## Your task
Copy the material verbatim, from the line containing "Click the microphone voice search icon" through the line containing "[x=334, y=358]", with both end lines included.

## Data section
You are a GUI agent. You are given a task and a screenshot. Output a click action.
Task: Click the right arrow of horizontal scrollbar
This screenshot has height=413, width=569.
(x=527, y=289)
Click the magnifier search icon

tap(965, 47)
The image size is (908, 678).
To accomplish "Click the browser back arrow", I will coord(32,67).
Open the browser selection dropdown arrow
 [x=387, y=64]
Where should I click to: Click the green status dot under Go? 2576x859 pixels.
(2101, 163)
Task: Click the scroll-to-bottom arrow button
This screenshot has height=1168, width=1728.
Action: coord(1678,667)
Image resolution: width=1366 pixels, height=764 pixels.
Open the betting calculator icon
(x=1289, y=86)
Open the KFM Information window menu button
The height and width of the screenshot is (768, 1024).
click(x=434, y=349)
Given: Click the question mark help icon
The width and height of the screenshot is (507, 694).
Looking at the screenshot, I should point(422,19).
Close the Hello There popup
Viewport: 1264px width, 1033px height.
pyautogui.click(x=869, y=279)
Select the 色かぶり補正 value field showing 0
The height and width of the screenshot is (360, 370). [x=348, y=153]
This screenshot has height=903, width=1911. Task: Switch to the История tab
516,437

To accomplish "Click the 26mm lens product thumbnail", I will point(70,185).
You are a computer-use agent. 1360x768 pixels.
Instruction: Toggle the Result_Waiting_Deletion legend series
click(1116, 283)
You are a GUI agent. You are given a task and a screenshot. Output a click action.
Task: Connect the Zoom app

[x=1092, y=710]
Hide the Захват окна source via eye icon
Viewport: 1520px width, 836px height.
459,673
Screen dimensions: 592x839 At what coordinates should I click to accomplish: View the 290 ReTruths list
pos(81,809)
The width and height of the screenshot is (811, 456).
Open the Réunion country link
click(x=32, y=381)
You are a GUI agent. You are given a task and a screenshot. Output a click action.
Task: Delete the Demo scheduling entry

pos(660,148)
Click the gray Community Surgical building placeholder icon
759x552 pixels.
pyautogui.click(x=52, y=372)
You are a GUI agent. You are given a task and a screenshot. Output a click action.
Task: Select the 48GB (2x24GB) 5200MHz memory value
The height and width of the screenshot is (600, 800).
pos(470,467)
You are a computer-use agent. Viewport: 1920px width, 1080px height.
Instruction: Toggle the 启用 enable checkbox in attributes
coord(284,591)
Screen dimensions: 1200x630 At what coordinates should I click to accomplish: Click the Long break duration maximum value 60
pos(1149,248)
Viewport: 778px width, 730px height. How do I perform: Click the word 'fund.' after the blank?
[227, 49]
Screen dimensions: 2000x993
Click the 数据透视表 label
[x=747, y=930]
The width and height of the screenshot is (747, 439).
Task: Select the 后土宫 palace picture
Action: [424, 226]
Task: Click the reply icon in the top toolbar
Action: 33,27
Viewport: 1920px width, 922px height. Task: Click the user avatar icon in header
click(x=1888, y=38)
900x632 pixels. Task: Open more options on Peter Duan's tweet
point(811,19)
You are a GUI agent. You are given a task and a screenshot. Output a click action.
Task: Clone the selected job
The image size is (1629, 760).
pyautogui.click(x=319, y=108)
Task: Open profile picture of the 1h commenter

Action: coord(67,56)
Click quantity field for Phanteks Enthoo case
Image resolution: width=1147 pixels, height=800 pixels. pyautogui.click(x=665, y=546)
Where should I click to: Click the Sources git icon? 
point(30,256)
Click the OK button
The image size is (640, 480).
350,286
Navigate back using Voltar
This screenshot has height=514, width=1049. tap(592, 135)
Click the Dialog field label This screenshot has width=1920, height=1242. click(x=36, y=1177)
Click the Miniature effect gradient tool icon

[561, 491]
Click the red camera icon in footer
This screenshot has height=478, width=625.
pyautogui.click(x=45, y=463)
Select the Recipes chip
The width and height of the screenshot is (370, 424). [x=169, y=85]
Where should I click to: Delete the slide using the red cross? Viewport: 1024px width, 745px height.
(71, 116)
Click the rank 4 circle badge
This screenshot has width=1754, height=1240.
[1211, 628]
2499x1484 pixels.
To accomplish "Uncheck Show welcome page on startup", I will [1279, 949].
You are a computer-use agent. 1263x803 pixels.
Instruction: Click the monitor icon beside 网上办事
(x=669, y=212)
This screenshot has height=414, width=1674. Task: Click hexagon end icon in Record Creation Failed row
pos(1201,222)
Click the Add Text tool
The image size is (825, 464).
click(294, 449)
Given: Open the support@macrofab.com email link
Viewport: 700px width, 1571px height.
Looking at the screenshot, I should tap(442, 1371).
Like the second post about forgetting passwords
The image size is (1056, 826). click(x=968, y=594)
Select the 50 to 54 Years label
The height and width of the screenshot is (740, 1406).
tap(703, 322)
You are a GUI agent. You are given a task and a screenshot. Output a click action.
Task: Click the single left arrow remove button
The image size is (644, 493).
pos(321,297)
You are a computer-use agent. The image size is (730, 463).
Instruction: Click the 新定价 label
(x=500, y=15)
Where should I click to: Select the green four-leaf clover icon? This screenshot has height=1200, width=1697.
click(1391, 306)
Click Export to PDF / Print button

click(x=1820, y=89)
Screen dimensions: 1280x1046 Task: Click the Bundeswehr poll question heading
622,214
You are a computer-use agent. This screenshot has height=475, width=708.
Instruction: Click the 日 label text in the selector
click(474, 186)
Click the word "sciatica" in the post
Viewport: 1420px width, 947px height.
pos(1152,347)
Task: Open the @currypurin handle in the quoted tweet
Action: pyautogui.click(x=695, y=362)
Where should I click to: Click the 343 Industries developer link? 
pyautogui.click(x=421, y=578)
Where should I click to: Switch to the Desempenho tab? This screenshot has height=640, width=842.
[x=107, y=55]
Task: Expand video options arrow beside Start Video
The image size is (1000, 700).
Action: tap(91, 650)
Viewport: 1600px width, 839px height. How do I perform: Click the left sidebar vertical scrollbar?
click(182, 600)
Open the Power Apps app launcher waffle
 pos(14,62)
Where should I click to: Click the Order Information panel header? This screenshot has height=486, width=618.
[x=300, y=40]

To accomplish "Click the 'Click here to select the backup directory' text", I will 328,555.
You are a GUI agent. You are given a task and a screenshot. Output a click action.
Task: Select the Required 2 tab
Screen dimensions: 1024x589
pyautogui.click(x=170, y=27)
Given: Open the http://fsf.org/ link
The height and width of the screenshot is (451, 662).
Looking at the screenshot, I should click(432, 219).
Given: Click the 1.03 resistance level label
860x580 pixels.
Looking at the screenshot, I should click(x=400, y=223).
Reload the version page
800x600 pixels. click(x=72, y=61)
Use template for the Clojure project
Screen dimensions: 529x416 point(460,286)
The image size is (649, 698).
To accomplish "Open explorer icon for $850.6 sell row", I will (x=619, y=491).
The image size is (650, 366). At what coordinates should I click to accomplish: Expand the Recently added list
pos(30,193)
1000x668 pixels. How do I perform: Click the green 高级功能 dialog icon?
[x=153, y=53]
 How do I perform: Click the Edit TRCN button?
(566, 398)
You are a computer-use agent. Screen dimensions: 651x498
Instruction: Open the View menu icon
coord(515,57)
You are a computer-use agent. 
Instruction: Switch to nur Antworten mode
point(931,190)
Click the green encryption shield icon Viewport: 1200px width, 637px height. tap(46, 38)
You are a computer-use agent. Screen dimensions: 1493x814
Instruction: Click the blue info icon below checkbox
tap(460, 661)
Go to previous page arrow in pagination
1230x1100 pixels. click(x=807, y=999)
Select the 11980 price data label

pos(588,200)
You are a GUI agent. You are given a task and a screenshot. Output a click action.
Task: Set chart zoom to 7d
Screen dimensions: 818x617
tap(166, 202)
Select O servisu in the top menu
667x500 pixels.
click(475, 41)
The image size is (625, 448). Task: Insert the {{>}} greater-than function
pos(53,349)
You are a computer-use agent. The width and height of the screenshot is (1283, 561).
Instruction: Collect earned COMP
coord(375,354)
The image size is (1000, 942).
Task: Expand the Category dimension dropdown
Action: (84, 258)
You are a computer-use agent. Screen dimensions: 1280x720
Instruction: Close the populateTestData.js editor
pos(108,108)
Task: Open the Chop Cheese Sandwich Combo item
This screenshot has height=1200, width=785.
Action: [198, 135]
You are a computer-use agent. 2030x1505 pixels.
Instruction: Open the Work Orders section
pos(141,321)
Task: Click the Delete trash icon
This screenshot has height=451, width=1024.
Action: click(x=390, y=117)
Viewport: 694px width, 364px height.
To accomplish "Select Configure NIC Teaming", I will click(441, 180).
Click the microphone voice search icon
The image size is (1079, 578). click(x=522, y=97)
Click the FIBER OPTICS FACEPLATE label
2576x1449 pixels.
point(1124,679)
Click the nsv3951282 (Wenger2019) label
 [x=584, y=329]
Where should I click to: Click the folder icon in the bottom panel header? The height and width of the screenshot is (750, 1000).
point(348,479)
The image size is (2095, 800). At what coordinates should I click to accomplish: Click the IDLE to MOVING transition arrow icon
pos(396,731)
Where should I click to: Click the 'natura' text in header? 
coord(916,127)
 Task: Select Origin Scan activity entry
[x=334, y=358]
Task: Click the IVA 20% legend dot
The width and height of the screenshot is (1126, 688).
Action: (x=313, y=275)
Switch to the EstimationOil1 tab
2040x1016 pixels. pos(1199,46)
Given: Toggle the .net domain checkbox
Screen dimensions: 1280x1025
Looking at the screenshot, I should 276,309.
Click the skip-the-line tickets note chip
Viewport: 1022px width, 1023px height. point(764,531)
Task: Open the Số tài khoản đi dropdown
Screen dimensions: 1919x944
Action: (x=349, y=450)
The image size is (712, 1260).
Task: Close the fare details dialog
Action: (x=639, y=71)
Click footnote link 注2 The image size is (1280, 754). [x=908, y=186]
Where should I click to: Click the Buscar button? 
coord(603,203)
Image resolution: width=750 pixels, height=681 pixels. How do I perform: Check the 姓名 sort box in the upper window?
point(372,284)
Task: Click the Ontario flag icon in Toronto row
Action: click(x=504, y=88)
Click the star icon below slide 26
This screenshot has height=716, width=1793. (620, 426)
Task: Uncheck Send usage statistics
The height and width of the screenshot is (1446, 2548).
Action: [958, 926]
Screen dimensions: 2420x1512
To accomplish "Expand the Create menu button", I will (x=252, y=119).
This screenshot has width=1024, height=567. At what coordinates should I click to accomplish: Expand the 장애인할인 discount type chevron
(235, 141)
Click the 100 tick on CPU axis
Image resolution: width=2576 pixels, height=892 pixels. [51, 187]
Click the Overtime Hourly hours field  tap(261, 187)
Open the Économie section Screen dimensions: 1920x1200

## Reply
Click the microphone voice search icon
The image size is (1079, 578). click(x=522, y=97)
Click the FIBER OPTICS FACEPLATE label
2576x1449 pixels.
point(1124,679)
Click the nsv3951282 (Wenger2019) label
 [x=584, y=329]
Where should I click to: Click the folder icon in the bottom panel header? The height and width of the screenshot is (750, 1000).
point(348,479)
The image size is (2095, 800). At what coordinates should I click to accomplish: Click the IDLE to MOVING transition arrow icon
pos(396,731)
Where should I click to: Click the 'natura' text in header? 
coord(916,127)
 Task: Select Origin Scan activity entry
[x=334, y=358]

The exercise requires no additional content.